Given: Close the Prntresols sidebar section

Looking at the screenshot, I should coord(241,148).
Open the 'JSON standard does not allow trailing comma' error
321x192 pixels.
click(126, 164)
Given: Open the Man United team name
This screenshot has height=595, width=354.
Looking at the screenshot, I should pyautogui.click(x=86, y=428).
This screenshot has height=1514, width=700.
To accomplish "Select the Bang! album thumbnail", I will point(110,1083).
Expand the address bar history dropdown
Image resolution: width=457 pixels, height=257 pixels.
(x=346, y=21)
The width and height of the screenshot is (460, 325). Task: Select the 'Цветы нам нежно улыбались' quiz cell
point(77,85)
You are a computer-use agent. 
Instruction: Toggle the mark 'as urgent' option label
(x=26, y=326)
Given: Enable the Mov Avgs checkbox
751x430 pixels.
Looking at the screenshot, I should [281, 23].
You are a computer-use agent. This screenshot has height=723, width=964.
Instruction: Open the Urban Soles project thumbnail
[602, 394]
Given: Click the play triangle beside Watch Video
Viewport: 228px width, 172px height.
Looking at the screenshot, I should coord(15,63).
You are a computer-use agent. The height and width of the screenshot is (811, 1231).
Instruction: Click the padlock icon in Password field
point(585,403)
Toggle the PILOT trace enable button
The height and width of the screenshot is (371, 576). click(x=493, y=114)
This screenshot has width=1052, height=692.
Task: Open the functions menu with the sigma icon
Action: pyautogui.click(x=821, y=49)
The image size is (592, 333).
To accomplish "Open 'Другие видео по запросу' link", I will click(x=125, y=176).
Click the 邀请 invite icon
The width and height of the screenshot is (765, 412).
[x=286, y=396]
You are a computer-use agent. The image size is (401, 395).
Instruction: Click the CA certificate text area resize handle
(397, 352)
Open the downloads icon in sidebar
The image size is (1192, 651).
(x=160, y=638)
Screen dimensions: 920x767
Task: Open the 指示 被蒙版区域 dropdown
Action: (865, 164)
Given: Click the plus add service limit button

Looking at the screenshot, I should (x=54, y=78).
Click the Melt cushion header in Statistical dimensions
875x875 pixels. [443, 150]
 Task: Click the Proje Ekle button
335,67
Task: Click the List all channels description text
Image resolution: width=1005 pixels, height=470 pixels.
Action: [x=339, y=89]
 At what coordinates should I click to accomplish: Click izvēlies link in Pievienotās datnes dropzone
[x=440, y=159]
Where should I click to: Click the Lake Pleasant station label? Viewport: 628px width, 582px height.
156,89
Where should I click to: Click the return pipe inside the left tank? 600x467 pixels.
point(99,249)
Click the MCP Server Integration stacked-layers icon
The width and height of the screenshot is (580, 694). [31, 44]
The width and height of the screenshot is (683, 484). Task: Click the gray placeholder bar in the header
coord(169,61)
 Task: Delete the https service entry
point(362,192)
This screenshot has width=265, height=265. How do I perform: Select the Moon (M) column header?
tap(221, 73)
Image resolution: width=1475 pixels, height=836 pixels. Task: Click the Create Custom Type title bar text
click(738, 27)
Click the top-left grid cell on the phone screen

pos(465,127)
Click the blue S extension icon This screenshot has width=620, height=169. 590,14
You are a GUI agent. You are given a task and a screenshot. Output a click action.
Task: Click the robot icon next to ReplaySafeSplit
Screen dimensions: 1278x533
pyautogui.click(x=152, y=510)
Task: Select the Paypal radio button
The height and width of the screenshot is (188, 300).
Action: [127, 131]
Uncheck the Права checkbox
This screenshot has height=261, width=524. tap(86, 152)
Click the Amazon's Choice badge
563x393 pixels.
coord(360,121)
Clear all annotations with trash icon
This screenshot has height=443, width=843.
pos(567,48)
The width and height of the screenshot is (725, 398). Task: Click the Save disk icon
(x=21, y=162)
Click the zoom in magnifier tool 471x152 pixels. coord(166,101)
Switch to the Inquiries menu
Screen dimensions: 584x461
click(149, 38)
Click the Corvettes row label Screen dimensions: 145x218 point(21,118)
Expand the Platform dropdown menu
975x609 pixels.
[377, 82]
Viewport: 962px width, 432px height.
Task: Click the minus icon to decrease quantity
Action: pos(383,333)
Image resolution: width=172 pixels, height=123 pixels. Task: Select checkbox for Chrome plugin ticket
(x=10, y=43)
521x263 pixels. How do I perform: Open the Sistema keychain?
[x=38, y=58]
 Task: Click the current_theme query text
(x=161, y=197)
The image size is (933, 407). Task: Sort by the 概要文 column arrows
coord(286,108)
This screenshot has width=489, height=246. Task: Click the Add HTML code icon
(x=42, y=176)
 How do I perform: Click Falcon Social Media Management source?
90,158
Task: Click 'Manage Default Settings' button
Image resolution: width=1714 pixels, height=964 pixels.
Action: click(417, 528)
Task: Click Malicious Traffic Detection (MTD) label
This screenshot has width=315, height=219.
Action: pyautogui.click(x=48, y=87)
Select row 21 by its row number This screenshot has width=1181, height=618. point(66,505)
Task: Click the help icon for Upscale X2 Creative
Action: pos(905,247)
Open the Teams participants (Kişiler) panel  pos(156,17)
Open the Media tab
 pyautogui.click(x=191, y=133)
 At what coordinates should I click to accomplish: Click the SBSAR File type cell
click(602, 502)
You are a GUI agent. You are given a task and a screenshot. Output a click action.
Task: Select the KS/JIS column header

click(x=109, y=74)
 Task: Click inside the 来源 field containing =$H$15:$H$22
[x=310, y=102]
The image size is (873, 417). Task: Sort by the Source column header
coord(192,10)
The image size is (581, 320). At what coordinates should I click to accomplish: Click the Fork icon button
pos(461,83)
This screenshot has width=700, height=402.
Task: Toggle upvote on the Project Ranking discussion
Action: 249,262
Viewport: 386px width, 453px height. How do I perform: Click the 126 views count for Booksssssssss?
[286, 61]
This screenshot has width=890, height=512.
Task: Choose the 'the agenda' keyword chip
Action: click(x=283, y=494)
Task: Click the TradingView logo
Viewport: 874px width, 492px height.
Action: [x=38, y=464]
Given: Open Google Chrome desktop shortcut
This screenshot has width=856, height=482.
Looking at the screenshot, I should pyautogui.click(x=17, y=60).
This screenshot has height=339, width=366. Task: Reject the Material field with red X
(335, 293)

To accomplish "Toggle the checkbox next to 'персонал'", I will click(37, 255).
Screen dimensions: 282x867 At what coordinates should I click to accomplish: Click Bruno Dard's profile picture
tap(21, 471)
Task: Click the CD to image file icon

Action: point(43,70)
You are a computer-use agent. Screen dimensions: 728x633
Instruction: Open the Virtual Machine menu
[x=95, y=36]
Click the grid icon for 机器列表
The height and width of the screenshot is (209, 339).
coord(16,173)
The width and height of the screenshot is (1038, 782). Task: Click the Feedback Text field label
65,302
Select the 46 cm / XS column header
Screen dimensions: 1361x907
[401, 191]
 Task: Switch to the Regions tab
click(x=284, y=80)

--------------------------------------------------

Exercise description | Repeat the listing above exactly, keeping every word as it stands.

Result of this exercise |
Given: Close the Prntresols sidebar section

Looking at the screenshot, I should coord(241,148).
Open the 'JSON standard does not allow trailing comma' error
321x192 pixels.
click(126, 164)
Given: Open the Man United team name
This screenshot has height=595, width=354.
Looking at the screenshot, I should pyautogui.click(x=86, y=428).
This screenshot has height=1514, width=700.
To accomplish "Select the Bang! album thumbnail", I will point(110,1083).
Expand the address bar history dropdown
Image resolution: width=457 pixels, height=257 pixels.
(x=346, y=21)
The width and height of the screenshot is (460, 325). Task: Select the 'Цветы нам нежно улыбались' quiz cell
point(77,85)
You are a computer-use agent. 
Instruction: Toggle the mark 'as urgent' option label
(x=26, y=326)
Given: Enable the Mov Avgs checkbox
751x430 pixels.
Looking at the screenshot, I should [281, 23].
You are a computer-use agent. This screenshot has height=723, width=964.
Instruction: Open the Urban Soles project thumbnail
[602, 394]
Given: Click the play triangle beside Watch Video
Viewport: 228px width, 172px height.
Looking at the screenshot, I should coord(15,63).
You are a computer-use agent. The height and width of the screenshot is (811, 1231).
Instruction: Click the padlock icon in Password field
point(585,403)
Toggle the PILOT trace enable button
The height and width of the screenshot is (371, 576). click(x=493, y=114)
This screenshot has width=1052, height=692.
Task: Open the functions menu with the sigma icon
Action: pyautogui.click(x=821, y=49)
The image size is (592, 333).
To accomplish "Open 'Другие видео по запросу' link", I will click(x=125, y=176).
Click the 邀请 invite icon
The width and height of the screenshot is (765, 412).
[x=286, y=396]
You are a computer-use agent. The image size is (401, 395).
Instruction: Click the CA certificate text area resize handle
(397, 352)
Open the downloads icon in sidebar
The image size is (1192, 651).
(x=160, y=638)
Screen dimensions: 920x767
Task: Open the 指示 被蒙版区域 dropdown
Action: (865, 164)
Given: Click the plus add service limit button

Looking at the screenshot, I should (x=54, y=78).
Click the Melt cushion header in Statistical dimensions
875x875 pixels. [443, 150]
 Task: Click the Proje Ekle button
335,67
Task: Click the List all channels description text
Image resolution: width=1005 pixels, height=470 pixels.
Action: [x=339, y=89]
 At what coordinates should I click to accomplish: Click izvēlies link in Pievienotās datnes dropzone
[x=440, y=159]
Where should I click to: Click the Lake Pleasant station label? Viewport: 628px width, 582px height.
156,89
Where should I click to: Click the return pipe inside the left tank? 600x467 pixels.
point(99,249)
Click the MCP Server Integration stacked-layers icon
The width and height of the screenshot is (580, 694). [31, 44]
The width and height of the screenshot is (683, 484). Task: Click the gray placeholder bar in the header
coord(169,61)
 Task: Delete the https service entry
point(362,192)
This screenshot has width=265, height=265. How do I perform: Select the Moon (M) column header?
tap(221, 73)
Image resolution: width=1475 pixels, height=836 pixels. Task: Click the Create Custom Type title bar text
click(738, 27)
Click the top-left grid cell on the phone screen

pos(465,127)
Click the blue S extension icon This screenshot has width=620, height=169. 590,14
You are a GUI agent. You are given a task and a screenshot. Output a click action.
Task: Click the robot icon next to ReplaySafeSplit
Screen dimensions: 1278x533
pyautogui.click(x=152, y=510)
Task: Select the Paypal radio button
The height and width of the screenshot is (188, 300).
Action: [127, 131]
Uncheck the Права checkbox
This screenshot has height=261, width=524. tap(86, 152)
Click the Amazon's Choice badge
563x393 pixels.
coord(360,121)
Clear all annotations with trash icon
This screenshot has height=443, width=843.
pos(567,48)
The width and height of the screenshot is (725, 398). Task: Click the Save disk icon
(x=21, y=162)
Click the zoom in magnifier tool 471x152 pixels. coord(166,101)
Switch to the Inquiries menu
Screen dimensions: 584x461
click(149, 38)
Click the Corvettes row label Screen dimensions: 145x218 point(21,118)
Expand the Platform dropdown menu
975x609 pixels.
[377, 82]
Viewport: 962px width, 432px height.
Task: Click the minus icon to decrease quantity
Action: pos(383,333)
Image resolution: width=172 pixels, height=123 pixels. Task: Select checkbox for Chrome plugin ticket
(x=10, y=43)
521x263 pixels. How do I perform: Open the Sistema keychain?
[x=38, y=58]
 Task: Click the current_theme query text
(x=161, y=197)
The image size is (933, 407). Task: Sort by the 概要文 column arrows
coord(286,108)
This screenshot has width=489, height=246. Task: Click the Add HTML code icon
(x=42, y=176)
 How do I perform: Click Falcon Social Media Management source?
90,158
Task: Click 'Manage Default Settings' button
Image resolution: width=1714 pixels, height=964 pixels.
Action: click(417, 528)
Task: Click Malicious Traffic Detection (MTD) label
This screenshot has width=315, height=219.
Action: pyautogui.click(x=48, y=87)
Select row 21 by its row number This screenshot has width=1181, height=618. point(66,505)
Task: Click the help icon for Upscale X2 Creative
Action: pos(905,247)
Open the Teams participants (Kişiler) panel  pos(156,17)
Open the Media tab
 pyautogui.click(x=191, y=133)
 At what coordinates should I click to accomplish: Click the SBSAR File type cell
click(602, 502)
You are a GUI agent. You are given a task and a screenshot. Output a click action.
Task: Select the KS/JIS column header

click(x=109, y=74)
 Task: Click inside the 来源 field containing =$H$15:$H$22
[x=310, y=102]
The image size is (873, 417). Task: Sort by the Source column header
coord(192,10)
The image size is (581, 320). At what coordinates should I click to accomplish: Click the Fork icon button
pos(461,83)
This screenshot has width=700, height=402.
Task: Toggle upvote on the Project Ranking discussion
Action: 249,262
Viewport: 386px width, 453px height. How do I perform: Click the 126 views count for Booksssssssss?
[286, 61]
This screenshot has width=890, height=512.
Task: Choose the 'the agenda' keyword chip
Action: click(x=283, y=494)
Task: Click the TradingView logo
Viewport: 874px width, 492px height.
Action: [x=38, y=464]
Given: Open Google Chrome desktop shortcut
This screenshot has width=856, height=482.
Looking at the screenshot, I should pyautogui.click(x=17, y=60).
This screenshot has height=339, width=366. Task: Reject the Material field with red X
(335, 293)

To accomplish "Toggle the checkbox next to 'персонал'", I will click(37, 255).
Screen dimensions: 282x867 At what coordinates should I click to accomplish: Click Bruno Dard's profile picture
tap(21, 471)
Task: Click the CD to image file icon

Action: point(43,70)
You are a computer-use agent. Screen dimensions: 728x633
Instruction: Open the Virtual Machine menu
[x=95, y=36]
Click the grid icon for 机器列表
The height and width of the screenshot is (209, 339).
coord(16,173)
The width and height of the screenshot is (1038, 782). Task: Click the Feedback Text field label
65,302
Select the 46 cm / XS column header
Screen dimensions: 1361x907
[401, 191]
 Task: Switch to the Regions tab
click(x=284, y=80)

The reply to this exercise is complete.